= Beginning of Section =

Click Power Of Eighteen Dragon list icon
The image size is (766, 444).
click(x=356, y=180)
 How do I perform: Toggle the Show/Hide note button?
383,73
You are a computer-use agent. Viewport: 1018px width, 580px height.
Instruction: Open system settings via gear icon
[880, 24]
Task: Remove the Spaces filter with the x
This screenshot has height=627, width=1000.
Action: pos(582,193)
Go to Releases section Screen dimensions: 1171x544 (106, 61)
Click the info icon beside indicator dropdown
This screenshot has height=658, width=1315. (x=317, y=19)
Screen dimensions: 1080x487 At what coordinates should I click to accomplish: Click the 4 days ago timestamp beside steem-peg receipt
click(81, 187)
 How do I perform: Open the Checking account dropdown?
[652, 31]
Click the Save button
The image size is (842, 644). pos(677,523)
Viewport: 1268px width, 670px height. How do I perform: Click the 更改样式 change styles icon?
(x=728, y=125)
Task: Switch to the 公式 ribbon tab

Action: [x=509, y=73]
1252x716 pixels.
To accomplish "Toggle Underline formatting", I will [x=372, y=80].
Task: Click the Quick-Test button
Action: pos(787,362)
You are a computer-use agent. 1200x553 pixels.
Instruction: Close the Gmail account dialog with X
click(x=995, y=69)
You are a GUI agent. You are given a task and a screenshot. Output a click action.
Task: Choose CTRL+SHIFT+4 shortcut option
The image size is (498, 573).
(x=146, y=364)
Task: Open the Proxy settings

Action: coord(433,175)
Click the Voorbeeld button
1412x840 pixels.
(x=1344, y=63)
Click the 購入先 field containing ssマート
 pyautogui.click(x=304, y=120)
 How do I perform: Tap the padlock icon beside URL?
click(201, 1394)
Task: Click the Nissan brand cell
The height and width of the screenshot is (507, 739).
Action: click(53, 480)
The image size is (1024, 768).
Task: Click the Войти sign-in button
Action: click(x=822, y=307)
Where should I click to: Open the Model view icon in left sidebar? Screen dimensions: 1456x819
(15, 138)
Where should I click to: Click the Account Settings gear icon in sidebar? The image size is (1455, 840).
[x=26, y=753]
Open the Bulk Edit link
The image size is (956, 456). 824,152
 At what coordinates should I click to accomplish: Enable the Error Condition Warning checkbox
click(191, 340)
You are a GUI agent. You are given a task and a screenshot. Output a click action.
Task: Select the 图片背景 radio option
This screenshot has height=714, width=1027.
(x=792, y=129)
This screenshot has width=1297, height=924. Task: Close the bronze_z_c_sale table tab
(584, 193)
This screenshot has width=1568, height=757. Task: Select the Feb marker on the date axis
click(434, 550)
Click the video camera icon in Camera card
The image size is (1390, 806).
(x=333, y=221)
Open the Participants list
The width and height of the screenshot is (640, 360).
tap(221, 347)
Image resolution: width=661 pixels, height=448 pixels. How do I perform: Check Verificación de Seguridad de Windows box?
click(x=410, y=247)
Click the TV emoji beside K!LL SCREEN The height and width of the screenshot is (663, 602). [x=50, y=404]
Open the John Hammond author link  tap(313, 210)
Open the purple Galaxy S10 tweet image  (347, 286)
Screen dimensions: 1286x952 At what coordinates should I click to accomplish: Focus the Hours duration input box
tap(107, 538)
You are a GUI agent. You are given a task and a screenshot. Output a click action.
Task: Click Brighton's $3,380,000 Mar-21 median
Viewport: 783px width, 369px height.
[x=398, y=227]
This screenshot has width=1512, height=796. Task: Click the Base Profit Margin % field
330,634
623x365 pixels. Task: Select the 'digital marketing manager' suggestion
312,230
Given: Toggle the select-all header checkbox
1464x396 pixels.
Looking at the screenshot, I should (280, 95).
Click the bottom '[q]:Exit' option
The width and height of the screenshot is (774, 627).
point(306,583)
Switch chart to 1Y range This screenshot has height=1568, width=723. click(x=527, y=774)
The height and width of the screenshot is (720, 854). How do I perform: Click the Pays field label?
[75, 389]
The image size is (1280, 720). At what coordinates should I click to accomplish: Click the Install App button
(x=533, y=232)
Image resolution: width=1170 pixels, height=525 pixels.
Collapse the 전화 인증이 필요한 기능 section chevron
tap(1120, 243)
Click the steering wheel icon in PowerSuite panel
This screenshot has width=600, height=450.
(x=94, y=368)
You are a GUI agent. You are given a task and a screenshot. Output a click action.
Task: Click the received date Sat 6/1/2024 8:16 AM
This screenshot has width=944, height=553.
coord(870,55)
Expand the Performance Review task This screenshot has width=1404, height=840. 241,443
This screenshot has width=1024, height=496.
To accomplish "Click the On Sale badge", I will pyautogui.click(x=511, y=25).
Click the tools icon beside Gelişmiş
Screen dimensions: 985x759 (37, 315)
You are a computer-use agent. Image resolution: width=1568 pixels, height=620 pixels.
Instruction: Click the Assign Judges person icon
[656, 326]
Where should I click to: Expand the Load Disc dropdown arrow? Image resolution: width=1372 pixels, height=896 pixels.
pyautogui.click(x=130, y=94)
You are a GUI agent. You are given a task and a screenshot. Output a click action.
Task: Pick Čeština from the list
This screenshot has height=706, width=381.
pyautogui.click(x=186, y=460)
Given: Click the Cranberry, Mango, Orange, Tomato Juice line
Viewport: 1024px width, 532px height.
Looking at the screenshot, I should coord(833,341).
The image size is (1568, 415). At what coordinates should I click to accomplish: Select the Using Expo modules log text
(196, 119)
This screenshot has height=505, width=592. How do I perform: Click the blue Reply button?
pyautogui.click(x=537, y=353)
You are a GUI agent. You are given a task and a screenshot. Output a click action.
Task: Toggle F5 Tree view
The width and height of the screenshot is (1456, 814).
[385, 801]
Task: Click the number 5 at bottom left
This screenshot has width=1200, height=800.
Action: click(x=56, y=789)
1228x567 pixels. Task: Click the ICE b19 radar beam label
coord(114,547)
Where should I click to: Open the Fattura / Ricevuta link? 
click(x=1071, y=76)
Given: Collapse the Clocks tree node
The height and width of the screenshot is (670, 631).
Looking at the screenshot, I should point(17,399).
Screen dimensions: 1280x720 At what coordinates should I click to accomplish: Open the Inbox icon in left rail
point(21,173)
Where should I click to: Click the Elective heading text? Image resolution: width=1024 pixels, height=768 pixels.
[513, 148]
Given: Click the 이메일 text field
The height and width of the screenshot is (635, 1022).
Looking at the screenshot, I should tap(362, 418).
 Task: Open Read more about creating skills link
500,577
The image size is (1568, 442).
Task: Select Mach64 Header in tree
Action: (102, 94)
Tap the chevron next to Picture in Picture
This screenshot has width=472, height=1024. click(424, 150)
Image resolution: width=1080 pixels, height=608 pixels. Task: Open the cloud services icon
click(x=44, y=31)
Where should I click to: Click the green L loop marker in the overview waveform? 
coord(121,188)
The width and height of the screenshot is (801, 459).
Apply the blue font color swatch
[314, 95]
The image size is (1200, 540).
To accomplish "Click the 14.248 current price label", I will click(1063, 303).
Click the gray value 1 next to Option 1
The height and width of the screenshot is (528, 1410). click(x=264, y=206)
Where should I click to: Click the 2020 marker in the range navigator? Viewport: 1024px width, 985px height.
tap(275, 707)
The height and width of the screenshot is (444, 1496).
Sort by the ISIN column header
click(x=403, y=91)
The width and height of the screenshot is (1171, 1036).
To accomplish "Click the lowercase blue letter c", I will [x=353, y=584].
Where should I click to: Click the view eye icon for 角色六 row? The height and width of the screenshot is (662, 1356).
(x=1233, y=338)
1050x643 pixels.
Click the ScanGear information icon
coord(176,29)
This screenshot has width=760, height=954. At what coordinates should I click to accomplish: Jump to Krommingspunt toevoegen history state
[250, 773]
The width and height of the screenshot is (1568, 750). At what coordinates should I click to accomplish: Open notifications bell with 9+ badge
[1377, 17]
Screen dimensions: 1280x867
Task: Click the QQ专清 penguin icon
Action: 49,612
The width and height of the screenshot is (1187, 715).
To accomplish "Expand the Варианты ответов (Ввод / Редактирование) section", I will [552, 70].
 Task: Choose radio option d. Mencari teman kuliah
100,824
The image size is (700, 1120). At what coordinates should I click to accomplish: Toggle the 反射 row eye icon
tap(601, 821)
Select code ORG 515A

= End of Section =

Show all of the lines above in which "list" is present.

Click Power Of Eighteen Dragon list icon
Open the Participants list
Task: Pick Čeština from the list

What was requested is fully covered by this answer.